Artisti della Valdisieve e del Valdarno Superiore

Via Viacce, 8 - Località Girone - 50061 Compiobbi (FI)

Tel. 055 691548 - Cell. 338 3675140

Venezia, 2012, olio su tela, cm. 35x50

Nasce a Firenze nel 1943. Nell’anno 1960 si avvicina

alla pittura per passione ed inizialmente

è seguito dal maestro G. Mazzon.

Con il pittore Marcuzzi ha collaborato a dipingere,

per una casa editrice inglese, una collana di quadretti

commemorativi della storia dei francobolli di quel

paese. Lascia la pittura e il disegno nel 1969.

Stimolato fortemente dalla figlia Beatrice, il 15 luglio

2007, dipinge un nuovo quadro.

Predilige rappresentare la natura, la campagna e

quant’altro lo ispiri.

Espone con l’Associazione G. Mazzon, l’Associazione

Artisti Fiesolani, con il C.N.A. Arte e occasionalmente

con l’Associazione Toscana Cultura.
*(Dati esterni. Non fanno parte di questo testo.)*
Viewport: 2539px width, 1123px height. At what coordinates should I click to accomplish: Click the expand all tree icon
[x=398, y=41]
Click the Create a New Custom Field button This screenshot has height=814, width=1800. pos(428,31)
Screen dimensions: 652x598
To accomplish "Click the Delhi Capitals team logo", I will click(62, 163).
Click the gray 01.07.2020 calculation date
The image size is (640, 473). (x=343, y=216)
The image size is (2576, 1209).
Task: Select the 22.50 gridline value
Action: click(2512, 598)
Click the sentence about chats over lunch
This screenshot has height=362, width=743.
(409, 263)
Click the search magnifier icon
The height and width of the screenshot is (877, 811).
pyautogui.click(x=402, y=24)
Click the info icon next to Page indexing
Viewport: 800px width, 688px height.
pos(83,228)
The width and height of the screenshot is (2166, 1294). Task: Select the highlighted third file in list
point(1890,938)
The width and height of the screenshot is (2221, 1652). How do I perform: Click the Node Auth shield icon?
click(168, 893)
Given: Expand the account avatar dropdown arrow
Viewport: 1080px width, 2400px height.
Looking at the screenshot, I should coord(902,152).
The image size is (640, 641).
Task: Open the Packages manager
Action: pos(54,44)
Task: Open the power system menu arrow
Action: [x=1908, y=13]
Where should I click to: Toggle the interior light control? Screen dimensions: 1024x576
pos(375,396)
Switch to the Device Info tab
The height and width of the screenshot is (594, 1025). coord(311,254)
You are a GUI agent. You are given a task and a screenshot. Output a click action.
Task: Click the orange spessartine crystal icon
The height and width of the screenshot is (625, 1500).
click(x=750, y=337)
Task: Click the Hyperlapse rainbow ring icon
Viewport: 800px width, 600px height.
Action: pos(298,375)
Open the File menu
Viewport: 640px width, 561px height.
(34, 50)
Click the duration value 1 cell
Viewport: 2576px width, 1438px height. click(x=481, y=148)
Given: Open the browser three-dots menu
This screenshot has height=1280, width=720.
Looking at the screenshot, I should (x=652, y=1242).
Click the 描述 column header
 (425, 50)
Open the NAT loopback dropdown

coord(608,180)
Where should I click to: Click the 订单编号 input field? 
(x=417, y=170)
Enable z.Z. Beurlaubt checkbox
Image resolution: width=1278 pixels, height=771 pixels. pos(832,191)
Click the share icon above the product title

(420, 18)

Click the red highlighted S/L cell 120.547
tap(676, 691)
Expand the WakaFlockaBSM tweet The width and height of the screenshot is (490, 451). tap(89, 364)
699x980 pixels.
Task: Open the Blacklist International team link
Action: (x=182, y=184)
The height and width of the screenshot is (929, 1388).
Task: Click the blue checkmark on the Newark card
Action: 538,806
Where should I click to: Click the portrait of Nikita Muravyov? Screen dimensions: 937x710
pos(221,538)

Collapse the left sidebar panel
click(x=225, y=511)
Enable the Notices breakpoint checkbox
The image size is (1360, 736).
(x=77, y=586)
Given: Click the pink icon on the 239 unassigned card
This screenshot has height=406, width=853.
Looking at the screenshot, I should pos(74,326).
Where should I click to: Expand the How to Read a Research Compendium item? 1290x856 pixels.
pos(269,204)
Alcune sue opere

sono esposte ad Antella presso il Teatro Comunale, ad

Ellera, a Compiobbi, al Ristorante Le Lance, a Cellai,

presso la Galleria Pio Fedi a Firenze, alla Sala del Basolato

a Fiesole, alla Biennale dell’Acquerello a Levizzano

(MO), alla Saletta “Spiga d’Argento” di Montagnana

Val di Pesa - Montespertoli.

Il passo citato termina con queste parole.